• **Passage given**
Soyuz Commander Fyodor Yurchikhin and Flight Engineers Karen Nyberg and Luca Parmitano undocked their Soyuz TMA-09M spacecraft from aft end the Zvezda service module at 6:26 p.m. EST Sunday to begin the journey home. At the time of the undocking, the complex was orbiting 262 miles over northeast Mongolia.
A deorbit burn at 8:55 p.m. will put the Soyuz on track for a parachute-assisted landing in the steppe of Kazakhstan southeast of Dzhezkazgan at 9:49 p.m. (8:49 a.m. Monday, Kazakh time).
NASA Television will air live coverage of the Soyuz landing activities beginning at 8:30 p.m.
› Watch NASA TV
› Watch crew farewell and hatch closing
Returning to Earth along with Yurchikhin, Nyberg and Parmitano is the torch that will be used to light the Olympic flame at the Feb. 7 opening ceremonies of the 2013 Winter Olympic Games in Sochi, Russia.

• **Task directions**
In the passage on the Soyuz undocking, copy everything from "A deorbit burn" down to "at 8:30 p.m." word for word.

• **Data provided**
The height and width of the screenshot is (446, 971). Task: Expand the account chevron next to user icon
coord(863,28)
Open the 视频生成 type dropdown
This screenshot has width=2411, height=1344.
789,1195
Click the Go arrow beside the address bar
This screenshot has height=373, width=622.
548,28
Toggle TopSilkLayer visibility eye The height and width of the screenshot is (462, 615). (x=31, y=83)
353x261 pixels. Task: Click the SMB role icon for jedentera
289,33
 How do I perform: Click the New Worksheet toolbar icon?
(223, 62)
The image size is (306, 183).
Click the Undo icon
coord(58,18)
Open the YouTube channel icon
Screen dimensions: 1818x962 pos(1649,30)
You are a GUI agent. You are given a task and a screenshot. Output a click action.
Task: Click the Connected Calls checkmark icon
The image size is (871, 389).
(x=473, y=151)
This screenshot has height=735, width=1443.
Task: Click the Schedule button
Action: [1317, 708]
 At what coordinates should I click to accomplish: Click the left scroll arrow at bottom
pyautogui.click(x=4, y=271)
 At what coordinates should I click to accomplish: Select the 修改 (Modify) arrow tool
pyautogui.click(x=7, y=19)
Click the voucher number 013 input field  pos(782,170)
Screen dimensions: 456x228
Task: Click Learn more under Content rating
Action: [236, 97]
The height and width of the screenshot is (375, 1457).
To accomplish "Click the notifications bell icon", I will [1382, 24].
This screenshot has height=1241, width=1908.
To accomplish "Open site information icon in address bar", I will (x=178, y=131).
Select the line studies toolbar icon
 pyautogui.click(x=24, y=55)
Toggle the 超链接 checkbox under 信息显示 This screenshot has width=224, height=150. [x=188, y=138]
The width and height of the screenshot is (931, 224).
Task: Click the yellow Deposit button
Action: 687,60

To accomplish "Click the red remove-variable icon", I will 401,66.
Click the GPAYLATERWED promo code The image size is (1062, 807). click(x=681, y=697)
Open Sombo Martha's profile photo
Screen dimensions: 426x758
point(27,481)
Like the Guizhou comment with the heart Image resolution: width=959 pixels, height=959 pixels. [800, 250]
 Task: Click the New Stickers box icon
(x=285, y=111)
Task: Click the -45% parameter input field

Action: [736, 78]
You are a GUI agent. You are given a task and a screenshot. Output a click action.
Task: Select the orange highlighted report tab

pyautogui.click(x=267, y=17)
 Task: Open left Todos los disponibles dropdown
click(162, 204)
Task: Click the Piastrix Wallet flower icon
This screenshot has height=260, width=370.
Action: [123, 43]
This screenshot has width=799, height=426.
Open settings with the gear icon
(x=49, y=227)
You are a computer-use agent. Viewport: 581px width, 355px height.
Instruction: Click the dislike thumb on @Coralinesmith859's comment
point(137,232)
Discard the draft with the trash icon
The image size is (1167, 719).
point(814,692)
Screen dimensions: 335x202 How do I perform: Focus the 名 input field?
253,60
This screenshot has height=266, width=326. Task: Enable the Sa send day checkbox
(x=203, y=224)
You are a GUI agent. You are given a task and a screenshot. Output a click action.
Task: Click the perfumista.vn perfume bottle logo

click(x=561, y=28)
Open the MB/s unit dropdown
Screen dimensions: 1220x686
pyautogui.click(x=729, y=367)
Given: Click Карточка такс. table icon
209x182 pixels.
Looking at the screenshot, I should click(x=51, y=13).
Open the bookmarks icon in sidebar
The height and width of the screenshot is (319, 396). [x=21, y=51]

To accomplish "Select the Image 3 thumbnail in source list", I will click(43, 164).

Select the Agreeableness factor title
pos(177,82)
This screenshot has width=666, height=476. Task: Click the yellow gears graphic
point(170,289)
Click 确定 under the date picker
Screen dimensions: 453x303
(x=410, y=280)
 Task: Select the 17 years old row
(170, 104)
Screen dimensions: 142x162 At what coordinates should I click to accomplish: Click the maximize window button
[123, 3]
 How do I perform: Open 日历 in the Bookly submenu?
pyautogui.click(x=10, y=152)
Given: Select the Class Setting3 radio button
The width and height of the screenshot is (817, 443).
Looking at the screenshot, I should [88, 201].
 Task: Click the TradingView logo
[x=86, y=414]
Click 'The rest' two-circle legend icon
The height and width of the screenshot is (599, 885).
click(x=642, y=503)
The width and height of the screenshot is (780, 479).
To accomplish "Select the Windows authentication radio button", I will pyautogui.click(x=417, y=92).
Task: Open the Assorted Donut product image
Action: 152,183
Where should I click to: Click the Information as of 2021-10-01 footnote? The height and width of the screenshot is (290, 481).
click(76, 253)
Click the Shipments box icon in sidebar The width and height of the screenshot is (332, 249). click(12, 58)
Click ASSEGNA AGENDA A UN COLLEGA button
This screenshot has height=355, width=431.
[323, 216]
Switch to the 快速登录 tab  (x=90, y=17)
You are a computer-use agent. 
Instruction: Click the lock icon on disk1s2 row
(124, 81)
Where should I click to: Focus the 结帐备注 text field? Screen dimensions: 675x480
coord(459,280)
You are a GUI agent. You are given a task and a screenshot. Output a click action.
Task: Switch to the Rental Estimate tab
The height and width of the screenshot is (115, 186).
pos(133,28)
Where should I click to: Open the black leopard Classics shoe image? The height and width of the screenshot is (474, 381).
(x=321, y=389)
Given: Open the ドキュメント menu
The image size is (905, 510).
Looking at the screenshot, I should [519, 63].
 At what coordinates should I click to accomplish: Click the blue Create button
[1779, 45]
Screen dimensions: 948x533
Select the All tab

• **Right answer**
A deorbit burn at 8:55 p.m. will put the Soyuz on track for a parachute-assisted landing in the steppe of Kazakhstan southeast of Dzhezkazgan at 9:49 p.m. (8:49 a.m. Monday, Kazakh time).
NASA Television will air live coverage of the Soyuz landing activities beginning at 8:30 p.m.